OK, then. I’m back from the Microsoft MVP Summit, and still catching up from all the buzz and running around. One recurring theme from the conference that is unclassified is the enduring value of telemetry. That’s the data that Windows 10 constantly ships back to HQ, to report on what systems and applications are doing. Various Microsoft mavens made the point that telemetry provides useful and important information. I heard this same message from numerous OS developers, applications folks, and security types. When MS foils coin mining in a big way, it’s obvious that telemetry can be a real system-saver.

The darker the country, the higher the Dofoil impact.
[Source: Microsoft; Click Image for Full-Sized View]

How Telemetry Translates into MS Foils Coin Mining

As reported at Infosecurity Magazine on March 8, MS detected a “massive and widespread” campaign that might have compromised half a million PCs or more. When the company detected — through telemetry from Windows Defender — a large number of sophisticated Trojans on March 6, it knew something was up. Over the next 12 hours, in fact, Defender fended off more than 400K new instances of those same Trojans. 73% of the reports came from Russia, 18% from Turkey, and 4% from Ukraine. They all pointed to a new strain of DoFoil (also called “Smoke Loader”) in the wild. DoFoil is popular because it uses the NiceHash function. This allows it to mine for a variety of cryptographic currencies. These particular samples mined Electroneum coins, but it could have been Bitcoin, Ethereum, or others.
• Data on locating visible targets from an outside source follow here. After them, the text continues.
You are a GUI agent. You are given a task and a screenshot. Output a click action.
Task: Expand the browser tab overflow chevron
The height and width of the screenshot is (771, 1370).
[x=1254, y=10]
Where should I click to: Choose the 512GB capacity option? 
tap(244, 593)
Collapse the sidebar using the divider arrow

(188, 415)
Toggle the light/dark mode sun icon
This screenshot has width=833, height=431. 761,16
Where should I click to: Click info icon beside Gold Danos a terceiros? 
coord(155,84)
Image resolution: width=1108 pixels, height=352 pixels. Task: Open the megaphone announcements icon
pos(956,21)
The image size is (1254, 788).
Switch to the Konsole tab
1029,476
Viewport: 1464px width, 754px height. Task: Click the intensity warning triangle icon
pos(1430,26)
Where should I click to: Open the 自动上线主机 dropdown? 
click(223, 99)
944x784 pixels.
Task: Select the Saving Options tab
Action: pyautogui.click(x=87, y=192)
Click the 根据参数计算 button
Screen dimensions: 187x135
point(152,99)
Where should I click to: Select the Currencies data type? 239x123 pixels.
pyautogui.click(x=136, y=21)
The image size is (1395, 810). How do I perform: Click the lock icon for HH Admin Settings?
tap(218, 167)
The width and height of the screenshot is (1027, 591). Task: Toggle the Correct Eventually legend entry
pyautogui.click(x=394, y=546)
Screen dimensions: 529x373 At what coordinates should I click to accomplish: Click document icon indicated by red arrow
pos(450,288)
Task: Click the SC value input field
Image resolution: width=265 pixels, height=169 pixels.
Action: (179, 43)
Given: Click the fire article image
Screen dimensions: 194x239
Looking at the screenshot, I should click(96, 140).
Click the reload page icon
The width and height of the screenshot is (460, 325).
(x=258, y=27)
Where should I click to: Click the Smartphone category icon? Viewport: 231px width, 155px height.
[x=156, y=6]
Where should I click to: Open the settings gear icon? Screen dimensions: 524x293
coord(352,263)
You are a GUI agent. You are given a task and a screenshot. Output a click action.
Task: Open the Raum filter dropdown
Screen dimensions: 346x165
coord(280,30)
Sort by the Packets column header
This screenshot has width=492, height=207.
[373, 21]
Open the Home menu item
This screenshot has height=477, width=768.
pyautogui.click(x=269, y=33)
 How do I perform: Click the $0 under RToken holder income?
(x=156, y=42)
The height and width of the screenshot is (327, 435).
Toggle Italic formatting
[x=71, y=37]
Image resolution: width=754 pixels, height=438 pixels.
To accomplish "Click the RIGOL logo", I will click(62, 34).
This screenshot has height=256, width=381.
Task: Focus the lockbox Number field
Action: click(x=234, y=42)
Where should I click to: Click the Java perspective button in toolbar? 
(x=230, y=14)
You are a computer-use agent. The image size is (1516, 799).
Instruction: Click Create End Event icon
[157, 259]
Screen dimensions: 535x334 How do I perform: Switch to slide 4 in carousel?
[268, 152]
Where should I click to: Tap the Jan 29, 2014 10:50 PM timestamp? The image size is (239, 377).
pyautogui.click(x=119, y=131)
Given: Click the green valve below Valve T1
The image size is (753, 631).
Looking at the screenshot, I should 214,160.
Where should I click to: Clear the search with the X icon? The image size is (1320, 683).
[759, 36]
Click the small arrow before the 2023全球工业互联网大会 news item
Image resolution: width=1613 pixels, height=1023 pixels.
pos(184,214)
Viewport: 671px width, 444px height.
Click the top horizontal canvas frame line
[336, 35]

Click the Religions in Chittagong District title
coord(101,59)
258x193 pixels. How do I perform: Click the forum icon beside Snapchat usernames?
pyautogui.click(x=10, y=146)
The story quotes a March 6 Microsoft Secure blog post entitled “Behavior monitoring combined with machine learning spoils a massive Dofoil coin mining campaign.” Please read that story for all the interesting and intricate details of this clever and intricate attack. My point is that MS was able to use telemetry data to identify this outbreak, and to make sure its defense mechanisms could handle it and fend it off. If that telemetry data hadn’t been available, MS would have had to react to the attack after the fact. And because clean-up and repair are so much harder, more time-consuming, and expensive, that would have not been good at all. The following chart shows how telemetry drives recognition and response through machine learning:

The MS caption for this figure reads “Layered machine learning defenses in Windows Defender AV.”
[Click image for full-sized view.]

Again, if it weren’t for telemetry providing the data to feed the analysis and power those defenses, AI and machine learning would have nothing to work on — especially not in anything close to real time. And that, dear readers, is a compelling illlustration of why telemetry is valuable and important stuff!